- Born: Kristinehamn, Sweden
- Citizenship: Sweden
- Education: Uppsala University (M.S., Ph.D.)
- Scientific career
- Fields: Systems biology, Mathematical biology, Stochastic Process
- Workplaces: Harvard

= Johan Paulsson =

Johan Paulsson is a Swedish mathematician and systems biologist at Harvard Medical School. He is a researcher in systems biology and stochastic processes, specializing in stochasticity in gene networks and plasmid reproduction.

== Biography ==
Johan Paulsson was born in 1973, in Kristinehamn, a small city in the Swedish province of Värmland. He studied at Uppsala University, where he obtained a BSc in mathematics in 1996, a Masters of Science in Molecular Biology in 1996, and a Ph.D. in Molecular Biology in 2000 on stochasticity in intracellular circuits, in particular in plasmid copy control, under the supervision of Profs. Mans Ehrenberg and Kurt Nordström. In 2000 he moved to Princeton University, where he was a Lewis-Thomas Fellow in Biophysics, where he did the research for his paper "Summing up the noise in genetic networks", which received wide attention because it gave a firm theoretical footing to the budding field of genetic noise. In 2003 he joined the Dept. of Applied Mathematics and Theoretical Physics at the University of Cambridge and was tenured the following year. In 2005 he moved to the recently created Department of Systems Biology at Harvard University, where he focused on the development of experimental techniques for counting plasmids in single cells and on theoretical results on control of fluctuations in gene expression.

He is married with two children.

== Work ==
Paulsson's lab has made contributions to the development of experimental techniques for counting plasmids, to extend his previous work on the mathematical aspects of plasmid replication
as well as theoretical work on the stochastic processes on gene expression and copy number control
and work on multi-level selection by using experimental evolution.

A publication is the analysis of all previous noise data and interpretations in one unified framework, which later guided many experimental approaches.

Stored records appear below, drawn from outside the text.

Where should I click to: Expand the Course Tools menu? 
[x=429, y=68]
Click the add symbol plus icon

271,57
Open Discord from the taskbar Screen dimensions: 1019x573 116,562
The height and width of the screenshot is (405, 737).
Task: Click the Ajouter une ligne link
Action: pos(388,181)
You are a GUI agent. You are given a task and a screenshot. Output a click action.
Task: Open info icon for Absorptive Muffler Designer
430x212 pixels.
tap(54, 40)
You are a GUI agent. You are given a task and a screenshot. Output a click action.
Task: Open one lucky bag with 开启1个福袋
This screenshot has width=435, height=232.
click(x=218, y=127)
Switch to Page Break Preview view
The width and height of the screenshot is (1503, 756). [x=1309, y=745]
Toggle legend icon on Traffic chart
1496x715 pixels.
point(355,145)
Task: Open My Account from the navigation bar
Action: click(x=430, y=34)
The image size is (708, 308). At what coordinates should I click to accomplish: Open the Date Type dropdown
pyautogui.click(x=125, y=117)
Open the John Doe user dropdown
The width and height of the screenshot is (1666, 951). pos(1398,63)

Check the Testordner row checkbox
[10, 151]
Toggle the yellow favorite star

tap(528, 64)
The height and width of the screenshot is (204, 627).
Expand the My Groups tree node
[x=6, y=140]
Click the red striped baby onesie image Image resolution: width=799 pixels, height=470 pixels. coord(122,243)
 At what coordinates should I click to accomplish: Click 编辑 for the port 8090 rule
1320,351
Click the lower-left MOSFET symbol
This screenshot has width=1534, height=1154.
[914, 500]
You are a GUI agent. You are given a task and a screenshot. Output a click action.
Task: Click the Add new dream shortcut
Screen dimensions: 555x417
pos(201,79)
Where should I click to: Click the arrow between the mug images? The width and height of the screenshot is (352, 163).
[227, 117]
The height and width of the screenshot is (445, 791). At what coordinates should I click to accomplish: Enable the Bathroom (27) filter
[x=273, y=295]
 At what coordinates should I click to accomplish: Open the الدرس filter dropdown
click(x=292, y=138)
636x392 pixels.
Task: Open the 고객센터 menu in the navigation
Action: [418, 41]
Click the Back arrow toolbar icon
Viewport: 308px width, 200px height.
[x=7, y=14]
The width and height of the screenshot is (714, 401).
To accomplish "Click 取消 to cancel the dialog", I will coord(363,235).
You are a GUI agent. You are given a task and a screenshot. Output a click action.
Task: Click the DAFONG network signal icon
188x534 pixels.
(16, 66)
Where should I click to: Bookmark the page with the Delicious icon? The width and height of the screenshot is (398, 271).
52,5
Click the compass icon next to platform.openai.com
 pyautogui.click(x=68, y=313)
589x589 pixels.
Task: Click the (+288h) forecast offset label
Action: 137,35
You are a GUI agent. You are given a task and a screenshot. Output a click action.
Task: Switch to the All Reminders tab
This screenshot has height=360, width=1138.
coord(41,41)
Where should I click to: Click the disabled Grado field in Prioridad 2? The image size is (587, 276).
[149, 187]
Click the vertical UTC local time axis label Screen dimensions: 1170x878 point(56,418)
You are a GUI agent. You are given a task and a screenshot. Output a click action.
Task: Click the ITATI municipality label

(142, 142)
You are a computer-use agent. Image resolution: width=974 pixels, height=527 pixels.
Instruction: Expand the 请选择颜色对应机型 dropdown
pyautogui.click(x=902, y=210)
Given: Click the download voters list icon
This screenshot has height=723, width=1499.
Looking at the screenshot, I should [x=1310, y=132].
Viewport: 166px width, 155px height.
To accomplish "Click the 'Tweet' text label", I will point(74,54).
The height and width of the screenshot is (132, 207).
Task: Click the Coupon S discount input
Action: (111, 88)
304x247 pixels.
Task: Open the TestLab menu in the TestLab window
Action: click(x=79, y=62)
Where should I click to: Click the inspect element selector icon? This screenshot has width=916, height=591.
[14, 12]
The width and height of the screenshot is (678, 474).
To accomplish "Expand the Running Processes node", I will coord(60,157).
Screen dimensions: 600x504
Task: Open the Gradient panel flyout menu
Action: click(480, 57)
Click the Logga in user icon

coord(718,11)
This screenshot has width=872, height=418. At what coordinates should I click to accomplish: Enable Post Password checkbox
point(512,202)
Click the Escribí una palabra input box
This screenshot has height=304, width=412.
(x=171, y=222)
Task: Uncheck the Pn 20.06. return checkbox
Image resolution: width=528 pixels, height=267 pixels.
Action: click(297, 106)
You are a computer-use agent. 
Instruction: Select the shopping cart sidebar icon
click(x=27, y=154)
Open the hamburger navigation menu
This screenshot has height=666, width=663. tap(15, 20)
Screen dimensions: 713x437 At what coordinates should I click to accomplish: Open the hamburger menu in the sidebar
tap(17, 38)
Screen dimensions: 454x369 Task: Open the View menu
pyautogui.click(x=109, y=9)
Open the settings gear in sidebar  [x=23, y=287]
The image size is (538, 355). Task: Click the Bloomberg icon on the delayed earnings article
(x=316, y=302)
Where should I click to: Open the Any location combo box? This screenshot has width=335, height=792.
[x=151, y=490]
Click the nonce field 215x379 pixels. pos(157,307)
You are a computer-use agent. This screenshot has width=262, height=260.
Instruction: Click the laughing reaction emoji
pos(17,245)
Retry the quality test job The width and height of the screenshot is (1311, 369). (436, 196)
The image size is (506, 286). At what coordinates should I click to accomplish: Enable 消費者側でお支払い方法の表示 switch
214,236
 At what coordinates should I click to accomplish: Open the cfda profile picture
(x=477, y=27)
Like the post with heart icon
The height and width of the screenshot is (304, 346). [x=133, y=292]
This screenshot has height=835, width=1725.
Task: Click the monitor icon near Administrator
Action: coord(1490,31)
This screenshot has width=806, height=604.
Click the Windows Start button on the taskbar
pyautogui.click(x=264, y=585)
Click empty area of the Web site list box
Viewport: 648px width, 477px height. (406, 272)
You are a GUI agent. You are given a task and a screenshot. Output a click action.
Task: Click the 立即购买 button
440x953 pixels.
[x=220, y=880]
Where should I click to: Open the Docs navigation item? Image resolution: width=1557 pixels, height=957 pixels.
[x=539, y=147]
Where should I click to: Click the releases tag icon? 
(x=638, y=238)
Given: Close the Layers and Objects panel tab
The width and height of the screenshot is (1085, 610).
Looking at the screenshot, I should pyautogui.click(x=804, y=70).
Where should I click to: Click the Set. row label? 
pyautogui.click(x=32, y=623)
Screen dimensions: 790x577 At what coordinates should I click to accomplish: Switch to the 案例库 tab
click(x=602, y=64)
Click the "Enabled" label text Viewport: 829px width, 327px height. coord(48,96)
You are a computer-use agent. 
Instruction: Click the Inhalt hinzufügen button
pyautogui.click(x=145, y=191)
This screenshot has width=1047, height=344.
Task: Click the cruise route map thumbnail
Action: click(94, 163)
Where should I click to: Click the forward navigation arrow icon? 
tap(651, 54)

More recent results include the effects of partition in phenotypic variability,
the details of the stochastic processes that underlie gene expression noise and the limitations of the usual experimental approaches
and the fundamental limits of feedback as a noise control mechanism. This set of interests led Paulsson to examine the repressilator, a synthetic gene regulatory network that was designed from scratch to oscillate and reported in 2000 by Michael Elowitz and Stanislas Leibler. Although the repressilator oscillated, and therefore demonstrated the potential of synthetic biology, the oscillations were noisy and quickly became incoherent on the single cell level. Using an understanding of the causes of noise in cellular networks, Paulsson's team was able to redesign the repressilator, retaining the basic design, to produce a new synthetic circuit that oscillated with some accuracy.